▸ **Problem to work on**
Copy every one of the following entries line by line, keeping each character unchanged.

▸ **Recorded information**
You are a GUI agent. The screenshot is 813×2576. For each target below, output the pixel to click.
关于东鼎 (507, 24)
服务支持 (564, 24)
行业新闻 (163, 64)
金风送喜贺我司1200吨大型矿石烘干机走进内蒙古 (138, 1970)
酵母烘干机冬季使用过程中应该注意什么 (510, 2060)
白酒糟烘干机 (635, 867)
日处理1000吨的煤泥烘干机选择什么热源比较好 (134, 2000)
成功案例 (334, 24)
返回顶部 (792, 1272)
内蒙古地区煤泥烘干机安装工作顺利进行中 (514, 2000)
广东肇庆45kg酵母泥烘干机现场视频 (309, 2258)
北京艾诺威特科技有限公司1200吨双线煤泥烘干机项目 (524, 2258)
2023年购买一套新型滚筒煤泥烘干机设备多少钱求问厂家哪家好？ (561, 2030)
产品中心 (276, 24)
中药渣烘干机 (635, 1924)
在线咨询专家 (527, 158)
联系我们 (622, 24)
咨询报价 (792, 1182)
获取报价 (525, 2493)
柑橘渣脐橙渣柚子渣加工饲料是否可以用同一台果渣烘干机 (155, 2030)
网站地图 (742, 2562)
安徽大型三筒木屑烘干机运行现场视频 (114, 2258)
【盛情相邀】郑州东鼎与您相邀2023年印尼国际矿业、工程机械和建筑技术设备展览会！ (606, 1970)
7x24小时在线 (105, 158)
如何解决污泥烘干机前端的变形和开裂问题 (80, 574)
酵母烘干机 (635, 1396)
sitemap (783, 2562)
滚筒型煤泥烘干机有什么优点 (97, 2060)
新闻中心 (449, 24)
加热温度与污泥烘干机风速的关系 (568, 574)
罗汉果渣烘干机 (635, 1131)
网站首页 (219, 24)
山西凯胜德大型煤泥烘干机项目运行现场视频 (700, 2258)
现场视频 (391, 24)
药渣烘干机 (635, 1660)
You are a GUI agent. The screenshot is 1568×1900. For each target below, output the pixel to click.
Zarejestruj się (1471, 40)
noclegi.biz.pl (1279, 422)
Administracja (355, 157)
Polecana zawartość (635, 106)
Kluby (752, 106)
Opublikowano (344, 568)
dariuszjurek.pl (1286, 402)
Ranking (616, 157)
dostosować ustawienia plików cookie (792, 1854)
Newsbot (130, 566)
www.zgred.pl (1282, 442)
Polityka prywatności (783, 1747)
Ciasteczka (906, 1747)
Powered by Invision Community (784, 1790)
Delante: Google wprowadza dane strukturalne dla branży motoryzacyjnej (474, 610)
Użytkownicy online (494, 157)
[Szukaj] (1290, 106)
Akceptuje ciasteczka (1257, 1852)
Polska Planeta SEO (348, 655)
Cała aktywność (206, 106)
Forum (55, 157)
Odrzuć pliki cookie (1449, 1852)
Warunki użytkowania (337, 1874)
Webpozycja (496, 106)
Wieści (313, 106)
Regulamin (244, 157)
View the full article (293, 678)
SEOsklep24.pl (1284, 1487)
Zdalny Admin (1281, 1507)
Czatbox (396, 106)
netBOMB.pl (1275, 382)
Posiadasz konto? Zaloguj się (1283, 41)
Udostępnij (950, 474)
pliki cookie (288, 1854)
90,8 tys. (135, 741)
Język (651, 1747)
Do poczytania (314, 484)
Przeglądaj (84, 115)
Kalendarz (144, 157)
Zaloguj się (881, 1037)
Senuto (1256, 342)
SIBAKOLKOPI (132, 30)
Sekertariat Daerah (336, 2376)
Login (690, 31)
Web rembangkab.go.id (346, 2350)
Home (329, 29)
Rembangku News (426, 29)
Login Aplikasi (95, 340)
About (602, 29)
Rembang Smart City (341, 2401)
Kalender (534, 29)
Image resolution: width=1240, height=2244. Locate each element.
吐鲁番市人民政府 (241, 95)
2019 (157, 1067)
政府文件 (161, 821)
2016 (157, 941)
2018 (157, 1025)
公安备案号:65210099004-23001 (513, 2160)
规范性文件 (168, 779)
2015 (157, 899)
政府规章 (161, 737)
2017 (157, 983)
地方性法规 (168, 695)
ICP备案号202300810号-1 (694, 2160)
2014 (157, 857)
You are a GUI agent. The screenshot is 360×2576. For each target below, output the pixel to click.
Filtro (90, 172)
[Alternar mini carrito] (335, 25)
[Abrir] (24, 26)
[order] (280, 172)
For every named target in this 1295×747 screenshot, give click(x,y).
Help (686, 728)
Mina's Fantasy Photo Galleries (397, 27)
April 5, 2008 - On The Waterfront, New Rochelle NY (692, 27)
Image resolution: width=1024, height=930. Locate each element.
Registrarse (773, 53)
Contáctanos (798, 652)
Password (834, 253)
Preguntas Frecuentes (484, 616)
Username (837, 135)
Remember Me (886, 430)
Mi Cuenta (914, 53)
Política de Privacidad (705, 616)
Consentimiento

▸ **Worked solution**
You are a GUI agent. The screenshot is 813×2576. For each target below, output the pixel to click.
关于东鼎 (507, 24)
服务支持 (564, 24)
行业新闻 (163, 64)
金风送喜贺我司1200吨大型矿石烘干机走进内蒙古 (138, 1970)
酵母烘干机冬季使用过程中应该注意什么 (510, 2060)
白酒糟烘干机 (635, 867)
日处理1000吨的煤泥烘干机选择什么热源比较好 (134, 2000)
成功案例 (334, 24)
返回顶部 (792, 1272)
内蒙古地区煤泥烘干机安装工作顺利进行中 (514, 2000)
广东肇庆45kg酵母泥烘干机现场视频 (309, 2258)
北京艾诺威特科技有限公司1200吨双线煤泥烘干机项目 (524, 2258)
2023年购买一套新型滚筒煤泥烘干机设备多少钱求问厂家哪家好？ (561, 2030)
产品中心 (276, 24)
中药渣烘干机 (635, 1924)
在线咨询专家 (527, 158)
联系我们 (622, 24)
咨询报价 (792, 1182)
获取报价 (525, 2493)
柑橘渣脐橙渣柚子渣加工饲料是否可以用同一台果渣烘干机 (155, 2030)
网站地图 (742, 2562)
安徽大型三筒木屑烘干机运行现场视频 (114, 2258)
【盛情相邀】郑州东鼎与您相邀2023年印尼国际矿业、工程机械和建筑技术设备展览会！ (606, 1970)
7x24小时在线 (105, 158)
如何解决污泥烘干机前端的变形和开裂问题 (80, 574)
酵母烘干机 (635, 1396)
sitemap (783, 2562)
滚筒型煤泥烘干机有什么优点 (97, 2060)
新闻中心 (449, 24)
加热温度与污泥烘干机风速的关系 (568, 574)
罗汉果渣烘干机 (635, 1131)
网站首页 (219, 24)
山西凯胜德大型煤泥烘干机项目运行现场视频 (700, 2258)
现场视频 (391, 24)
药渣烘干机 (635, 1660)
You are a GUI agent. The screenshot is 1568×1900. For each target below, output the pixel to click.
Zarejestruj się (1471, 40)
noclegi.biz.pl (1279, 422)
Administracja (355, 157)
Polecana zawartość (635, 106)
Kluby (752, 106)
Opublikowano (344, 568)
dariuszjurek.pl (1286, 402)
Ranking (616, 157)
dostosować ustawienia plików cookie (792, 1854)
Newsbot (130, 566)
www.zgred.pl (1282, 442)
Polityka prywatności (783, 1747)
Ciasteczka (906, 1747)
Powered by Invision Community (784, 1790)
Delante: Google wprowadza dane strukturalne dla branży motoryzacyjnej (474, 610)
Użytkownicy online (494, 157)
[Szukaj] (1290, 106)
Akceptuje ciasteczka (1257, 1852)
Polska Planeta SEO (348, 655)
Cała aktywność (206, 106)
Forum (55, 157)
Odrzuć pliki cookie (1449, 1852)
Warunki użytkowania (337, 1874)
Webpozycja (496, 106)
Wieści (313, 106)
Regulamin (244, 157)
View the full article (293, 678)
SEOsklep24.pl (1284, 1487)
Zdalny Admin (1281, 1507)
Czatbox (396, 106)
netBOMB.pl (1275, 382)
Posiadasz konto? Zaloguj się (1283, 41)
Udostępnij (950, 474)
pliki cookie (288, 1854)
90,8 tys. (135, 741)
Język (651, 1747)
Do poczytania (314, 484)
Przeglądaj (84, 115)
Kalendarz (144, 157)
Zaloguj się (881, 1037)
Senuto (1256, 342)
SIBAKOLKOPI (132, 30)
Sekertariat Daerah (336, 2376)
Login (690, 31)
Web rembangkab.go.id (346, 2350)
Home (329, 29)
Rembangku News (426, 29)
Login Aplikasi (95, 340)
About (602, 29)
Rembang Smart City (341, 2401)
Kalender (534, 29)
Image resolution: width=1240, height=2244. Locate each element.
吐鲁番市人民政府 (241, 95)
2019 (157, 1067)
政府文件 (161, 821)
2016 (157, 941)
2018 (157, 1025)
公安备案号:65210099004-23001 (513, 2160)
规范性文件 (168, 779)
2015 (157, 899)
政府规章 (161, 737)
2017 (157, 983)
地方性法规 (168, 695)
ICP备案号202300810号-1 (694, 2160)
2014 (157, 857)
You are a GUI agent. The screenshot is 360×2576. For each target below, output the pixel to click.
Filtro (90, 172)
[Alternar mini carrito] (335, 25)
[Abrir] (24, 26)
[order] (280, 172)
For every named target in this 1295×747 screenshot, give click(x,y).
Help (686, 728)
Mina's Fantasy Photo Galleries (397, 27)
April 5, 2008 - On The Waterfront, New Rochelle NY (692, 27)
Image resolution: width=1024, height=930. Locate each element.
Registrarse (773, 53)
Contáctanos (798, 652)
Password (834, 253)
Preguntas Frecuentes (484, 616)
Username (837, 135)
Remember Me (886, 430)
Mi Cuenta (914, 53)
Política de Privacidad (705, 616)
Consentimiento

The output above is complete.